Question

Twice a number, increased by 6, is less than 48. What numbers satisfy this condition?

Answer

**step1** Understanding the problem statement

The problem asks us to find all the numbers that fit a specific condition. The condition is: if we take a number, multiply it by two, and then add six to the result, the final sum must be less than 48.

**step2** Setting up the condition

We can express the condition as: (Twice a number) + 6 is less than 48.

**step3** Working backward to find the limit for 'Twice a number'

Since (Twice a number) + 6 must be less than 48, the largest possible value for (Twice a number) + 6 is 47.
To find the largest possible value for 'Twice a number', we subtract 6 from 47:
$$47 - 6 = 41$$
This means that 'Twice a number' must be less than 42 (because the largest value it can be is 41).

**step4** Finding the limit for 'the number'

Now we need to find what numbers, when multiplied by 2, result in a value less than 42.
We can think about dividing 42 by 2:
$$42 \div 2 = 21$$
This tells us that if a number is multiplied by 2 and the result is 42, then the number itself is 21.
Since 'Twice a number' must be *less than* 42, 'the number' itself must be *less than* 21.

**step5** Identifying the numbers that satisfy the condition

Based on our calculation, any whole number that is less than 21 will satisfy the condition.
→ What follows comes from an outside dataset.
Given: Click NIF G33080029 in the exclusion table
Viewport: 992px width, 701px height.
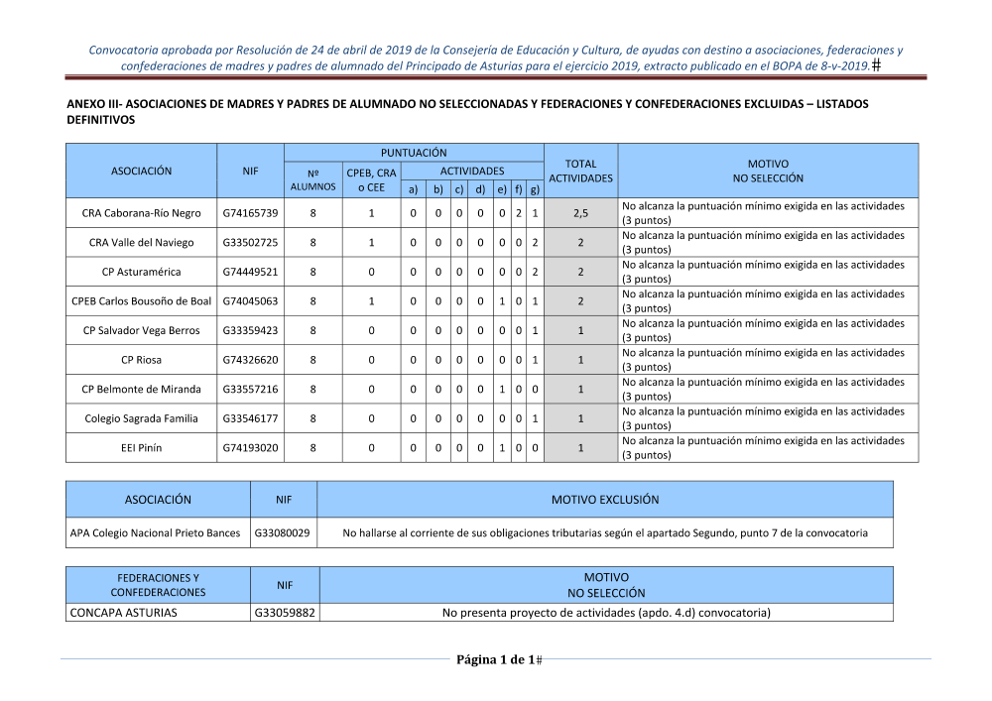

Whole numbers start from 0.
So, the numbers that satisfy this condition are 0, 1, 2, 3, 4, 5, 6, 7, 8, 9, 10, 11, 12, 13, 14, 15, 16, 17, 18, 19, and 20.
Let's check the largest number, 20: Twice 20 is 40. Adding 6 gives $$40 + 6 = 46$$. Since 46 is less than 48, 20 satisfies the condition.
Let's check the next number, 21: Twice 21 is 42. Adding 6 gives $$42 + 6 = 48$$. Since 48 is not less than 48, 21 does not satisfy the condition.
Therefore, all whole numbers from 0 up to 20 satisfy the condition.